Los nazis también politizaron la ciencia. La querían “puramente aria”: Física Alemana, Química Alemana. En 1937, el periódico Deutsche Mathematik sostuvo que juzgar a las matemáticas desde un punto de vista no racial llevaba “en sí los gérmenes de la destrucción de la ciencia alemana”. La teoría de la relatividad, expuesta por Einstein, estaba “dirigida desde el principio al fin hacia la meta de transformar el mundo viviente, esto es, el mundo no judío, nacido de una madre tierra, y ligado a ella por la sangre, en una abstracción espectral en la que todas las diferencias individuales de pueblos y naciones y todos los límites internos de las razas, se pierden en la irrealidad, teoría en la que únicamente sobrevive una diversidad insustancial de dimensiones geométricas, diversidad que produce todos los acontecimientos por la atadura de su atea sujeción a las leyes”. Casi las mismas palabras que usaban los cristianos del siglo dieciséis cuando Copérnico descubrió que la madre Tierra no es el centro del universo.

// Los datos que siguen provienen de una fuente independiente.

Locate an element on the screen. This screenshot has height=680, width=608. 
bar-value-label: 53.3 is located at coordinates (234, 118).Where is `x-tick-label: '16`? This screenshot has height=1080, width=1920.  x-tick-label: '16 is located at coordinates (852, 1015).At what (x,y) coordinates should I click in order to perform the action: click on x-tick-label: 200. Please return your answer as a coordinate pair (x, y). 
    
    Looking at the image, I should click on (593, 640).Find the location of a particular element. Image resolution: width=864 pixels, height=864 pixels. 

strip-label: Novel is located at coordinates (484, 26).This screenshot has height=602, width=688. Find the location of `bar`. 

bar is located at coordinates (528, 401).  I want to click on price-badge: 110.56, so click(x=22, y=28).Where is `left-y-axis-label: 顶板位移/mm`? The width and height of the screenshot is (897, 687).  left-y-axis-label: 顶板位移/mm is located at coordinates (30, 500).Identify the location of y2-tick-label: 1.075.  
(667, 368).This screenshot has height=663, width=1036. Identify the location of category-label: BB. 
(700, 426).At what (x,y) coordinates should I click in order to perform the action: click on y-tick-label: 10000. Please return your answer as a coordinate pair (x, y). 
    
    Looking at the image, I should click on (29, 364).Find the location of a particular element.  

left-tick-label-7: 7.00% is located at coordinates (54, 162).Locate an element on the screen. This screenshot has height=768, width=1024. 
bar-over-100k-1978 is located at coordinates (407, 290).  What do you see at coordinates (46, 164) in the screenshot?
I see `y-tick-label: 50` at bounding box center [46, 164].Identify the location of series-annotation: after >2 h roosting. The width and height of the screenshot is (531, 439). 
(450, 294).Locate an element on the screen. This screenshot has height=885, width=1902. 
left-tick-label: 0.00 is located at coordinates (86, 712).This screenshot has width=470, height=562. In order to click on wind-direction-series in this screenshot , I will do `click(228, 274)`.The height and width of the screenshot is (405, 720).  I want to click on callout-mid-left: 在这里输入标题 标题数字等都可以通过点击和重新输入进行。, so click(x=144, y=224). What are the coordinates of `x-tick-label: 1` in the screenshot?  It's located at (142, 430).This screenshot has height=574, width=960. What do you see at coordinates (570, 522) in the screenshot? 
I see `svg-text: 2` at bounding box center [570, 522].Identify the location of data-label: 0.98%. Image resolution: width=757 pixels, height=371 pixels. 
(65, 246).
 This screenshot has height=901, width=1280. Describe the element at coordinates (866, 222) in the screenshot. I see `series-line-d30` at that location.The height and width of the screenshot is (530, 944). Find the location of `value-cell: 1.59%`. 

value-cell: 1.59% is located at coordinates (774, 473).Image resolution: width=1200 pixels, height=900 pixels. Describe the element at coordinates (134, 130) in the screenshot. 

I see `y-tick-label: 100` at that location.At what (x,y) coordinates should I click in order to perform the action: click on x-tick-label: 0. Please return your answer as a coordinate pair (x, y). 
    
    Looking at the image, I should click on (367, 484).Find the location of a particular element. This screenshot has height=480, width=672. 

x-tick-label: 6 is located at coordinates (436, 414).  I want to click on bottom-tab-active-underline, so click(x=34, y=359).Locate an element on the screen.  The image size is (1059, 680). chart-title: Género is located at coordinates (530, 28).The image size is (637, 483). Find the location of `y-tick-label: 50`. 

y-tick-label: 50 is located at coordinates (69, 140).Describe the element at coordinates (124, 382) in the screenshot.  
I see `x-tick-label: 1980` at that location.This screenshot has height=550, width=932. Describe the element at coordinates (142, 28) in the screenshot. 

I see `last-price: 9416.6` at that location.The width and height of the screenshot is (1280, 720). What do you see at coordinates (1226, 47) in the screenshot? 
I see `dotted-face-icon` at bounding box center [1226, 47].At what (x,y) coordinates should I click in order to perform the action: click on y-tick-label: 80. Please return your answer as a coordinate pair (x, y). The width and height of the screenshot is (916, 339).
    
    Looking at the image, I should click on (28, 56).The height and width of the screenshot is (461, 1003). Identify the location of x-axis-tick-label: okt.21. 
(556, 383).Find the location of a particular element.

¿Y los comunistas? Veamos. La importancia de la genética es bien conocida. El ADN permite dilucidar el parentesco de las personas o la autoría de un crimen, entre otras aplicaciones menos difundidas. El estudio de la genética empezó en el siglo diecinueve, y el primer genetista fue Gregor Mendel. Pero en 1930 el dictador soviético Iosif Stalin decidió que la genética era una ciencia “burguesa”. Privilegió a la práctica sobre la teoría, a los políticos sobre los científicos, y encumbró al agrónomo Trofim Lysenko, según el cual la genética era una “teoría reaccionaria” y los genes eran un mito. La genética desapareció de las universidades. La estatua que recordaba a Mendel fue retirada. La agricultura fue sometida a un procedimiento ideado por Lysenko, basado en la teoría lamarckiana (superada por Darwin en 1859). Tuvieron que pasar más de treinta años para que se dieran cuenta. En la década de 1960, ante la catástrofe agrícola que provocó el lysenkoísmo, los científicos rusos fueron nuevamente escuchados, y la ciencia soviética recuperó la genética.
La estupidez política, amigos, no se casa con nadie. La comparten con generosidad los políticos de cualquier signo. Tratan de doblegar a la ciencia con caprichos racistas (Hitler), fascistas (Perón), clasistas (Stalin), o por el voto (legisladores de Indiana). A los democráticos podemos amansarlos, más o menos. Pero los otros son aerolitos sin control. Que viva la democracia, pues, pero tratemos de no elegir estúpidos.
Referencias
* https://en.wikipedia.org/wiki/Indiana_Pi_Bill (y otras páginas web)
* Mario Mariscotti El secreto atómico de Huemul, Sudamericana/Planeta, 1984, págs. 26, 103.
* Susana Gallardo, Historia de los genes, Ed. Capital Intelectual, 2011, pág. 77.
* William L. Shirer, Historia del Tercer Reich, Ediciones Océano S.A., 1980, Volumen Primero, pág. 292.